A significant change took effect on February 27, 2026. DHS replaced the random lottery for H-1B cap selection with a weighted system that favors higher-paid workers. Registrations are now weighted by wage level: someone offered a top-tier (Level IV) wage enters the selection pool four times, while someone at entry level (Level I) enters once.12U.S. Citizenship and Immigration Services. H-1B Cap Season DHS estimates this increases the probability of selection for the highest-paid workers by 107% compared to the old random lottery, while decreasing selection probability for entry-level positions by 48%.14Federal Register. Weighted Selection Process for Registrants and Petitioners Seeking to File Cap-Subject H-1B The change targets a longstanding criticism that employers used the H-1B program to fill lower-wage positions that could be staffed domestically.

Merit-Based Proposals and the Diversity Visa

The RAISE Act (Reforming American Immigration for a Strong Economy) represents the most prominent proposal to overhaul the permanent immigration system. It would replace the current employment-based green card categories with a points system modeled on Canada and Australia, scoring applicants on education, English ability, high-paying job offers, age, and entrepreneurial achievement.15Senator Tom Cotton’s Office. Senators Cotton, Perdue, and Hawley Re-Introduce the Reforming American Immigration for a Strong Economy Act (RAISE Act)

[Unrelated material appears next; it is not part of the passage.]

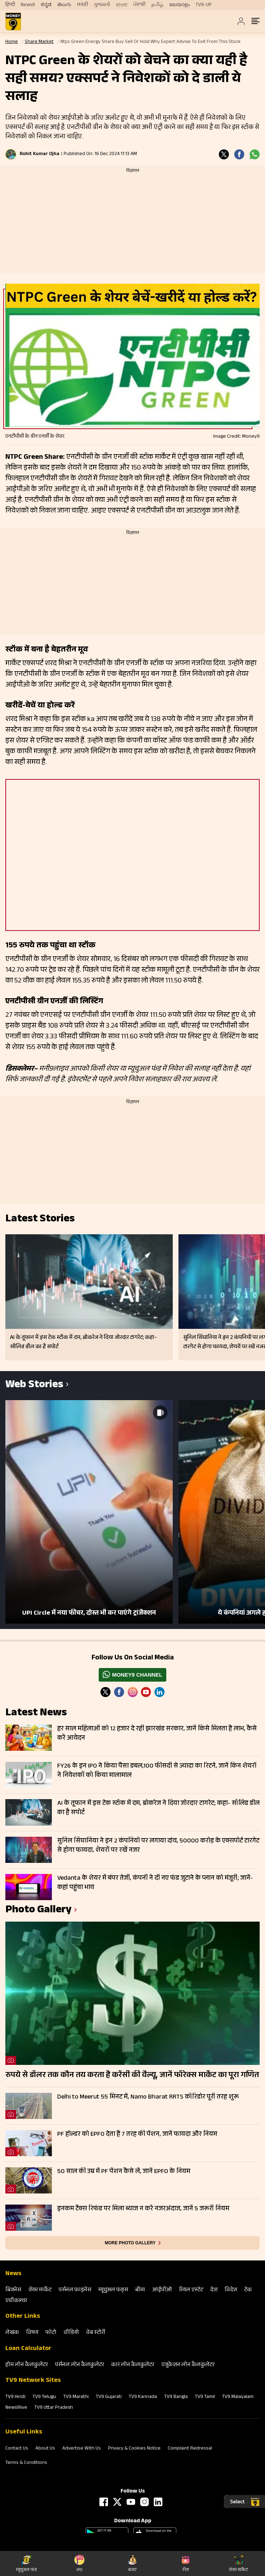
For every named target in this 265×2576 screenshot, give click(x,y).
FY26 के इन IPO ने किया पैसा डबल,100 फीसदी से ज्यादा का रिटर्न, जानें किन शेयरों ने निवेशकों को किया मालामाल (156, 1771)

The bill would also eliminate the Diversity Visa Lottery, which currently makes up to 50,000 immigrant visas available annually through random selection among applicants from countries with historically low immigration rates to the United States.16U.S. Citizenship and Immigration Services. Green Card Through the Diversity Immigrant Visa Program The RAISE Act would further cut family-sponsored immigration by eliminating categories for adult siblings and married adult children of U.S. citizens, restricting sponsorship to spouses and minor children. While the full bill has not passed, elements of its approach have shaped the broader policy conversation around shifting from family-based to economic criteria for admission.

Visa Backlogs and Per-Country Limits

The legal immigration system’s deepest structural problem is the per-country limit, which caps any single country at 7% of total annual family-sponsored and employment-based preference visas — 25,620 visas for fiscal year 2026.17U.S. Department of State. Visa Bulletin for January 2026 For smaller countries, this limit rarely matters. For India, China, Mexico, and the Philippines, it creates backlogs measured in decades.

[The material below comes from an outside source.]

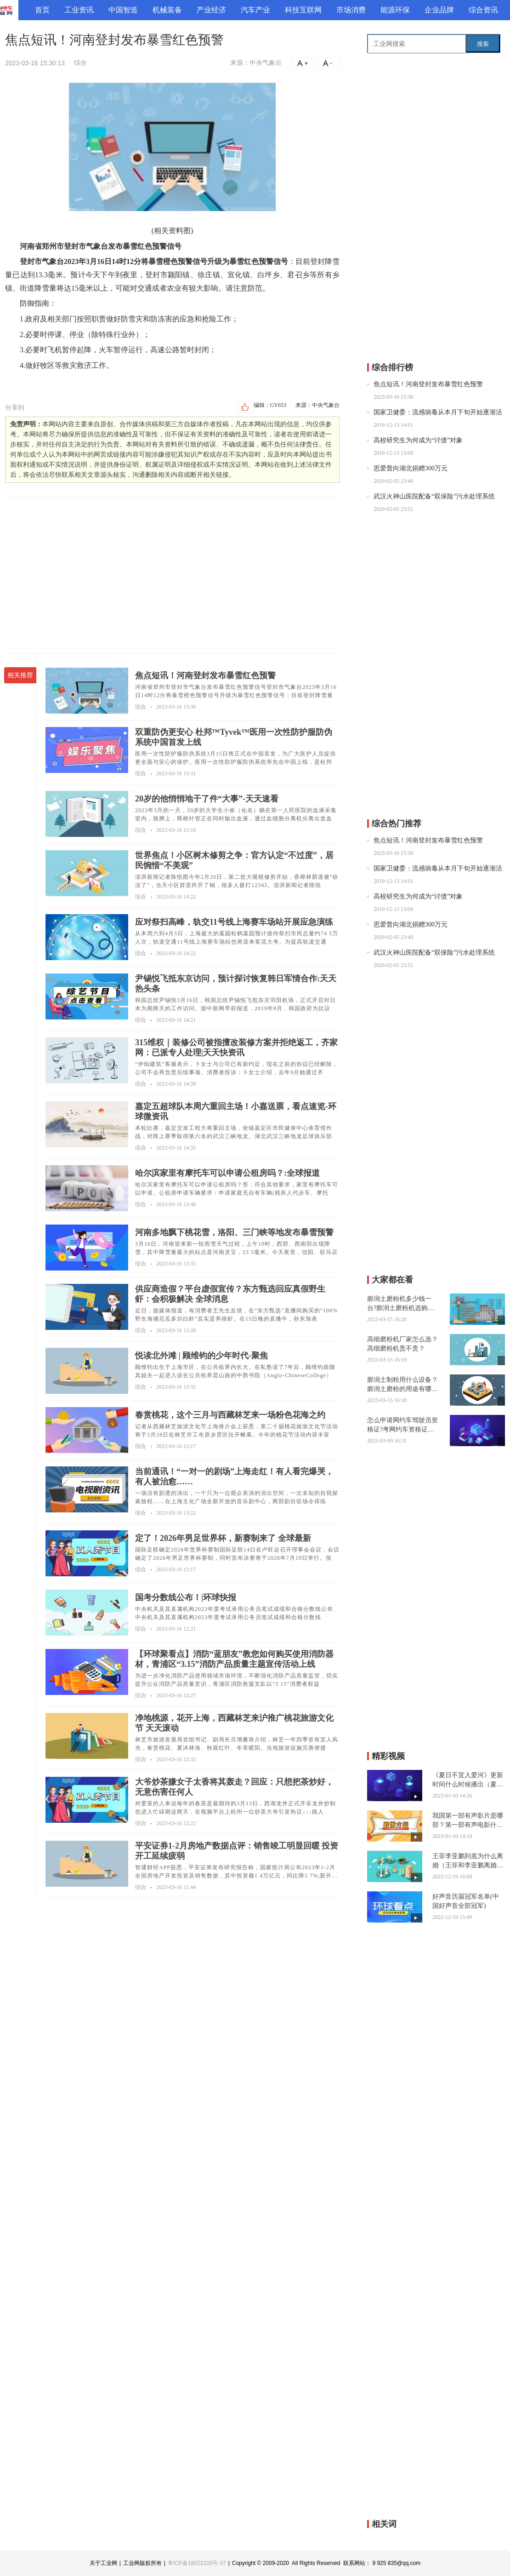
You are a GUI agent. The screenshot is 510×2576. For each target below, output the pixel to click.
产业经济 (211, 10)
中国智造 (123, 10)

The February 2026 Visa Bulletin illustrates the scale of the problem. Applicants in the F4 category (siblings of adult U.S. citizens) from most countries are currently waiting roughly 18 years, with the final action date reaching back to January 2008. Mexican applicants in the same category face waits exceeding 24 years.18U.S. Department of State. Visa Bulletin for February 2026 Even the F2A category for spouses and children of permanent residents — supposedly the highest-priority family group — runs about two years behind. Employment-based backlogs for Indian and Chinese nationals in certain preference categories can stretch even longer.

Several bills have proposed eliminating or raising the per-country caps, but they’ve repeatedly stalled over concerns that removing the limits would allow a few high-volume countries to consume most available visas for years, crowding out applicants from everywhere else. These backlogs separate families, trap skilled workers in temporary status for decades, and create powerful incentives to overstay visas rather than wait in a line that barely moves.